PROBLEM REQUIREMENTS:
Reproduce every line of the entries from the start through the line containing "click(x=232, y=127)", including that line, and shift each coordinate in the answers up by 149.

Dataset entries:
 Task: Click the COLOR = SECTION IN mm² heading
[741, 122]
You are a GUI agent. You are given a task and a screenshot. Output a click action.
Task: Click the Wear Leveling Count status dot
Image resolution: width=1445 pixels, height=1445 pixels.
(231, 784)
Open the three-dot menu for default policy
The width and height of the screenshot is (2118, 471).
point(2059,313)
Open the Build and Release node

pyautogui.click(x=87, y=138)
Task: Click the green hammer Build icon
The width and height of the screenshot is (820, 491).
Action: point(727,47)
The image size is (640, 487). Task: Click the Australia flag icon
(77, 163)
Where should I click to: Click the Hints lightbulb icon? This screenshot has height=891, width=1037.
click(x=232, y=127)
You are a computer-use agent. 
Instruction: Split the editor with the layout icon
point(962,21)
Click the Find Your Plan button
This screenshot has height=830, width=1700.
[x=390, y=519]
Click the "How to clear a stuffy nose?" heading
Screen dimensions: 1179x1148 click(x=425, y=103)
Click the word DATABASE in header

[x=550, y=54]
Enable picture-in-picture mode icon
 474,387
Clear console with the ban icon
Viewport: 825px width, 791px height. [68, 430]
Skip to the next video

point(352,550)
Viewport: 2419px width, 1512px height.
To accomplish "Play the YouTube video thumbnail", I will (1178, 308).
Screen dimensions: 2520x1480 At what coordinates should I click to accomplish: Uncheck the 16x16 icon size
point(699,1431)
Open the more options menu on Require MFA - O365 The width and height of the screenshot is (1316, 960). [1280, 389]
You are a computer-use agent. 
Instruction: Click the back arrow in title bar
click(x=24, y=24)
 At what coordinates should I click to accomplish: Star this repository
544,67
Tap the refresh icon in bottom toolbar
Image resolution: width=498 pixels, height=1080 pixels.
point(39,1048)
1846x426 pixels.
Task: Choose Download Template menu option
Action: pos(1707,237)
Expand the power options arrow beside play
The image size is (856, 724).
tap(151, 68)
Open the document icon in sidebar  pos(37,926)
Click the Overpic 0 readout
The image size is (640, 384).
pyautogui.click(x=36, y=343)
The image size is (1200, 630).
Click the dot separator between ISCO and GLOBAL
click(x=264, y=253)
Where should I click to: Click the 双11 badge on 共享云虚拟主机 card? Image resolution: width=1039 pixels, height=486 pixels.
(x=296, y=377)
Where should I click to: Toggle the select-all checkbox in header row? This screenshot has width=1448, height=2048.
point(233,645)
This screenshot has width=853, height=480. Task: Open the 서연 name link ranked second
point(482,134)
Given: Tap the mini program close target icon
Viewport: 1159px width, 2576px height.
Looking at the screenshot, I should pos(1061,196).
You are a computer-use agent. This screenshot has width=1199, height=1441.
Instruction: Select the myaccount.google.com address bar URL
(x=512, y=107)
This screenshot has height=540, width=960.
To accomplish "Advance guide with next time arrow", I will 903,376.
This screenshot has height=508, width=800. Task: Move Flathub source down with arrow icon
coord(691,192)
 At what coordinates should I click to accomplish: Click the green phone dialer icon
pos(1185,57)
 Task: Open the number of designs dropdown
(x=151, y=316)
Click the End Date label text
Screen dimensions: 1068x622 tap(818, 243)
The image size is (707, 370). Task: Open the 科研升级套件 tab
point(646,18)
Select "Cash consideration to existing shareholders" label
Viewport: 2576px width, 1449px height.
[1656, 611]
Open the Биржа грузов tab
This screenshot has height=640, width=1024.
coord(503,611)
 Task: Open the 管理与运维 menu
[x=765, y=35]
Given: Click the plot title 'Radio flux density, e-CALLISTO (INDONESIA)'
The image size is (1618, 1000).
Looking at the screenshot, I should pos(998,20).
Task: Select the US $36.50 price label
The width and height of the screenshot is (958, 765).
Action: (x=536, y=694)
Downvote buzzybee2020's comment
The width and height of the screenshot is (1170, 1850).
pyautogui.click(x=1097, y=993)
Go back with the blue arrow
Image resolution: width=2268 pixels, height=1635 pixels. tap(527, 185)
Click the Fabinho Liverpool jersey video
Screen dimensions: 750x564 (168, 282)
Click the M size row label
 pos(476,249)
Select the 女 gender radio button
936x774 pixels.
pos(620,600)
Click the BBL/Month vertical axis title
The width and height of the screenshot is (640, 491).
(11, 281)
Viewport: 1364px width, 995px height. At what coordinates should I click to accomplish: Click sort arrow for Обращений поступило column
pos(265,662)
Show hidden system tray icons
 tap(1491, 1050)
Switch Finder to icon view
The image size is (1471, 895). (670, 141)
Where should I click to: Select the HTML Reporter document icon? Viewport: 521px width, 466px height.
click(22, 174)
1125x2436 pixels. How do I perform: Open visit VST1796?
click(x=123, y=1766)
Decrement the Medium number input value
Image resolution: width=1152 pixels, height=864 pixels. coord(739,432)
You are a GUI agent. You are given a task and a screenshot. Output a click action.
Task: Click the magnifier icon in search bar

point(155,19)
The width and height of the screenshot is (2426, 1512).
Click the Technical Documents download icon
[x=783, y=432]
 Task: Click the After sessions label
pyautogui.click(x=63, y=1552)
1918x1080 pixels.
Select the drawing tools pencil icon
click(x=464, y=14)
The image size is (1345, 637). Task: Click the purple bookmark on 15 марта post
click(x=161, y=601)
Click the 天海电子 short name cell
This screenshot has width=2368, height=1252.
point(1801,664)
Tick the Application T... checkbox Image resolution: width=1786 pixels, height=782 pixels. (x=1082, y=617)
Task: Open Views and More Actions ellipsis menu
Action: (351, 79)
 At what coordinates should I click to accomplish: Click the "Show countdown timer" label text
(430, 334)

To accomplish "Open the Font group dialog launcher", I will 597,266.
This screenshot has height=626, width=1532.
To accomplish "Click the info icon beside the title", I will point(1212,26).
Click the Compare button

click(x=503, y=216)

SOLUTION:
 Task: Click the COLOR = SECTION IN mm² heading
[890, 271]
You are a GUI agent. You are given a task and a screenshot. Output a click action.
Task: Click the Wear Leveling Count status dot
Image resolution: width=1445 pixels, height=1445 pixels.
(380, 933)
Open the three-dot menu for default policy
The width and height of the screenshot is (2118, 471).
point(2208,462)
Open the Build and Release node

pyautogui.click(x=236, y=287)
Task: Click the green hammer Build icon
The width and height of the screenshot is (820, 491).
Action: point(876,196)
The image size is (640, 487). Task: Click the Australia flag icon
(226, 312)
Where should I click to: Click the Hints lightbulb icon? This screenshot has height=891, width=1037.
click(x=381, y=276)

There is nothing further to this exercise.